A different kind of histogram


Originally, I was wondering if I could replace my 120-400 zoom by a 300mm prime and a 1.4x multiplier. Since I can’t resist a good occasion to write a python script, I quickly wrote something to extract the relevant EXIFs from a collection of pictures, and with the help of LibreOffice, make a histogram from that.

So this is the histogram of all the Photos I have on my hard disk, pretty much all of 2018 and a good deal of 2017, plus a few older directories I haven’t archived yet. Some interesting findings:

  • I don’t use the 10-20mm that much
  • I don’t use my 1.4x multiplier that much either (the small bar around 560mm)
  • The long end of my 17-70mm is overworked. Maybe I should get a 24-105mm.
  • I do make a lot of shots in the 280-400mm range, but I do use the low end of the zoom quite a bit, too.

(Roel) #2

I’ve often wondered how this would look like for my own collection too. I think I might as well get prime lenses only, but I haven’t checked. Would you care to share your script?


Barely fit for human consumption but here it is:

exifstats (845 Bytes)

Use as:

exifstats top_directory >stats.csv

Where top_directory is the parent directory of your collection of photographs.

Then load the CSV in your favorite spreadsheet for the rest (in LibreOffice, see the FREQUENCY function).

(note: you need the exifread module, and this is for PythonV3)


It might be useful to have logarithmic spaced bins.

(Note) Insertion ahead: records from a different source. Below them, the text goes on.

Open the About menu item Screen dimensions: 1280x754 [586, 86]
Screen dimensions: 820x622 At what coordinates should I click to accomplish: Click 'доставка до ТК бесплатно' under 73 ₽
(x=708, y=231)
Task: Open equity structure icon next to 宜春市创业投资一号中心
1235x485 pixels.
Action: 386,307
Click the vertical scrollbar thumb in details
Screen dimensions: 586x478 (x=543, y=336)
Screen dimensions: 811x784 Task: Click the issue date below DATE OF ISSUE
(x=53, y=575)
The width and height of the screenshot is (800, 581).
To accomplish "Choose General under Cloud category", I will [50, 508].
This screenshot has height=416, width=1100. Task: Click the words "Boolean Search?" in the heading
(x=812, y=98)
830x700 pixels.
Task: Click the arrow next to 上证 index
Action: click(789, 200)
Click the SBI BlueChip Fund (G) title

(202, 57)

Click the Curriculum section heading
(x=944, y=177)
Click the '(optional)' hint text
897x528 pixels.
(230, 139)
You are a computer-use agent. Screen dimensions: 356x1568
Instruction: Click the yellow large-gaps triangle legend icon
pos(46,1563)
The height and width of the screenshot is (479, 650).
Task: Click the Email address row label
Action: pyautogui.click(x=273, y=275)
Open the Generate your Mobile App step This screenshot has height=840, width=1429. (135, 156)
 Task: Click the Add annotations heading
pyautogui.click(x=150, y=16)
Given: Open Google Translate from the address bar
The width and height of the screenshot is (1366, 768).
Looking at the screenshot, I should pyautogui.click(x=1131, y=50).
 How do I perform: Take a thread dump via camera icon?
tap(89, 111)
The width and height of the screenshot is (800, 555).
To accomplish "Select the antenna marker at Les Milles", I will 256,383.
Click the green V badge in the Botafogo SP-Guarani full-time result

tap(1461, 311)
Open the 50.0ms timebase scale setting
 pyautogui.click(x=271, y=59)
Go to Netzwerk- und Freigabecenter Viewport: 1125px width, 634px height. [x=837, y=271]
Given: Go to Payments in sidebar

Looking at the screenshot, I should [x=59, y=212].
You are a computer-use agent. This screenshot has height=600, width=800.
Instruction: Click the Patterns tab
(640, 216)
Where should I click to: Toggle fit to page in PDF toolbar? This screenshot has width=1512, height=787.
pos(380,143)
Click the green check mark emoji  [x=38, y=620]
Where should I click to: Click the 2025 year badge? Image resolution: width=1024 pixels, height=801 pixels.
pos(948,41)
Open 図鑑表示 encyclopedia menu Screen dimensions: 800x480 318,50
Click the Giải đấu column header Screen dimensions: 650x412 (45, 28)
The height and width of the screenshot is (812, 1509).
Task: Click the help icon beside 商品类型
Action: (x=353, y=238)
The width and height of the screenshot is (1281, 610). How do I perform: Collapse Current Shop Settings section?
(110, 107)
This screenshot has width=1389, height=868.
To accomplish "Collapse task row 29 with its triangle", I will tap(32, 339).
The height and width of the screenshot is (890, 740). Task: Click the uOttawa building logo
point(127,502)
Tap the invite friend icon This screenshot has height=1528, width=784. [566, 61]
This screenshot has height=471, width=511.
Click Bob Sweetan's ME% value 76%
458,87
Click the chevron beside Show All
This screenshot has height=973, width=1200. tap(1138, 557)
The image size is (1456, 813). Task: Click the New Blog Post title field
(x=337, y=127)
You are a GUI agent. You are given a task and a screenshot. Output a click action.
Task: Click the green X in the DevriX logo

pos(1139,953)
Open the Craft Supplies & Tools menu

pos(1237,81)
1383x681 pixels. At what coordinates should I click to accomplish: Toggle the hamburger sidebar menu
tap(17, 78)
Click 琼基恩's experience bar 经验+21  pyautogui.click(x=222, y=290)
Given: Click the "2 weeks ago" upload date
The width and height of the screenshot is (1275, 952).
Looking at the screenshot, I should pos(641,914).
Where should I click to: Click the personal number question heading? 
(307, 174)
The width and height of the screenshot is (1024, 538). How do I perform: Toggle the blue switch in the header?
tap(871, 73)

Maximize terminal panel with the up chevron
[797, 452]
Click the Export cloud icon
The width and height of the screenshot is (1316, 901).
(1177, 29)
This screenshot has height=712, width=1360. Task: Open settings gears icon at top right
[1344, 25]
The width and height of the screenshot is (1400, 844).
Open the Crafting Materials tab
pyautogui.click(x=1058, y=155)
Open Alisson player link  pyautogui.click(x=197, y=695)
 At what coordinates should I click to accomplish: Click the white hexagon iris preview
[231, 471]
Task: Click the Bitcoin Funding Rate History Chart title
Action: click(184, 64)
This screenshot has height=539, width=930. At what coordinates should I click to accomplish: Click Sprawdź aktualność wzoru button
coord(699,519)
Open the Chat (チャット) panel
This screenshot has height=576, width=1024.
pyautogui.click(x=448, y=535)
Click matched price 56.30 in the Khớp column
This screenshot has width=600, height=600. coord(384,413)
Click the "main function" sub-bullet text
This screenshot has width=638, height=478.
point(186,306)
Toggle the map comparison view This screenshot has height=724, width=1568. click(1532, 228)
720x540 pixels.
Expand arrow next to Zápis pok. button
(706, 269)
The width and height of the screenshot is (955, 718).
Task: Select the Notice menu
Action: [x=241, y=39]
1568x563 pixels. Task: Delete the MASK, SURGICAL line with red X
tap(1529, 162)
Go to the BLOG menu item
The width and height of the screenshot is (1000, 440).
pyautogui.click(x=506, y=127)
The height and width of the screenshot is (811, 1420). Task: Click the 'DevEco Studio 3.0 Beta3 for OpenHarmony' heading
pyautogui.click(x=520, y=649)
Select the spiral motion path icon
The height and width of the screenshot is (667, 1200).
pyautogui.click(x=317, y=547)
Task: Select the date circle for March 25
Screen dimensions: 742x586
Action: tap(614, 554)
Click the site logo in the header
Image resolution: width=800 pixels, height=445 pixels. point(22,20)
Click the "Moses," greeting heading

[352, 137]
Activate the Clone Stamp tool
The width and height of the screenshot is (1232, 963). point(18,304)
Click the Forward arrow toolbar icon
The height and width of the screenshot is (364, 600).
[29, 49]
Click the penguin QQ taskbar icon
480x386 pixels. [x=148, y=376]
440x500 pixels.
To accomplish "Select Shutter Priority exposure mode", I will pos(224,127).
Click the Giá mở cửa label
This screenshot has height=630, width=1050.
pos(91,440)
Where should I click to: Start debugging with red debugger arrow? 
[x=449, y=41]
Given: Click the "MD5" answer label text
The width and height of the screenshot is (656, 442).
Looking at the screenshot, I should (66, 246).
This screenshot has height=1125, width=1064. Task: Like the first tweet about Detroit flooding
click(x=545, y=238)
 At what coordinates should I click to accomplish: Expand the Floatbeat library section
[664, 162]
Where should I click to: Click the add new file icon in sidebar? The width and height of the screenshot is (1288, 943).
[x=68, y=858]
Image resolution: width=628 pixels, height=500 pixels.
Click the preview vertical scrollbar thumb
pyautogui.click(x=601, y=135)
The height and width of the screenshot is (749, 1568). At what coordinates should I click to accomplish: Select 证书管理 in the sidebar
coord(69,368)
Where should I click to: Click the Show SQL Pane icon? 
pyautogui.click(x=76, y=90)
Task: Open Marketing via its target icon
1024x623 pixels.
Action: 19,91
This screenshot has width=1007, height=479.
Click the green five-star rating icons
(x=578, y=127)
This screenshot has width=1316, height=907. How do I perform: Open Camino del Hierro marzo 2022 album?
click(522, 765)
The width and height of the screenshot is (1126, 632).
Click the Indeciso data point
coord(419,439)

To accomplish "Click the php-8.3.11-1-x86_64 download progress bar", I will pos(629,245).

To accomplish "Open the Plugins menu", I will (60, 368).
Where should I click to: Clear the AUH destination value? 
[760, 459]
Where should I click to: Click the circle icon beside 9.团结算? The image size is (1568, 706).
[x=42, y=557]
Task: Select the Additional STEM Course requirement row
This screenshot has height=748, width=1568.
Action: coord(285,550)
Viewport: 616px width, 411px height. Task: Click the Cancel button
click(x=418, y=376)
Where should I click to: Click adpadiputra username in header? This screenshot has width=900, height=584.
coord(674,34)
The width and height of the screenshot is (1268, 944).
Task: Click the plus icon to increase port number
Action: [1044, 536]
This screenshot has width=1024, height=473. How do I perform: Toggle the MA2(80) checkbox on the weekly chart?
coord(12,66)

You generate the bins in the spreadsheet, so you can use any scale you want. For my purpose I mostly wanted to see how I used the 120-400 range, and a logarithmic scale over the whole set of pics would not have had enough detail.

Edit: Here it is:

(Roel) #6

@Ofnuts Thank you for sharing the code. I was secretly hoping it would read raw files, but alas no… A man can dream :smile:

(Glenn Butcher) #7

I wrote a nice script to do this a few years ago; alas, lost it in my Ubuntui 18.04 upgrade… :frowning:

Anyway, here’s quick-n-dirty, using two tools: 1) exiftool, and 2) perl. Yes, perl, I’m that old. Both exiftool and perl install from the Unbuntu repositories; with that, put this script in /usr/local/bin:


while ($val = <>) {
    next if $val !~ /Focal/;
    $val =~ s/^.+?://;
    $val =~ s/ mm//;
    chomp $val;
    $val = int $val;
    $min = $val if $val < $min;
    $max = $val if $val > $max;

for ($i=$min; $i<=$max; $i++) {
    print "$i: $histogram{$i}\n";

and run the following in the directory with all your raw files (NEFs in my example):

$ exiftool -S -FocalLength *.NEF | histogram.pl

Yes, not a pretty graph, but the relevant information is presented.

You just need exiftool, full stop. I make sure I have it, dcraw, and gmic (command line version) somwhere in my $PATH…

(Damon Lynch) #8

You can use this class to do that in Python: https://lazka.github.io/pgi-docs/GExiv2-0.10/classes/Metadata.html

You use it to call exiv2 from Python. Very handy!

For some example code, see: https://bazaar.launchpad.net/~dlynch3/rapid/zeromq_pyqt/view/head:/raphodo/metadataphoto.py

(Isaac Ullah) #10

Try using pandas, matplotlib, and seaborn to create the histogram, it will look a lot better than what you can make in calc, and will give you a 100% Pythonic way of making that plot in just one script. Cool idea, btw!



It works on my CR2 files, just replace .JPG by .CR2 in the code.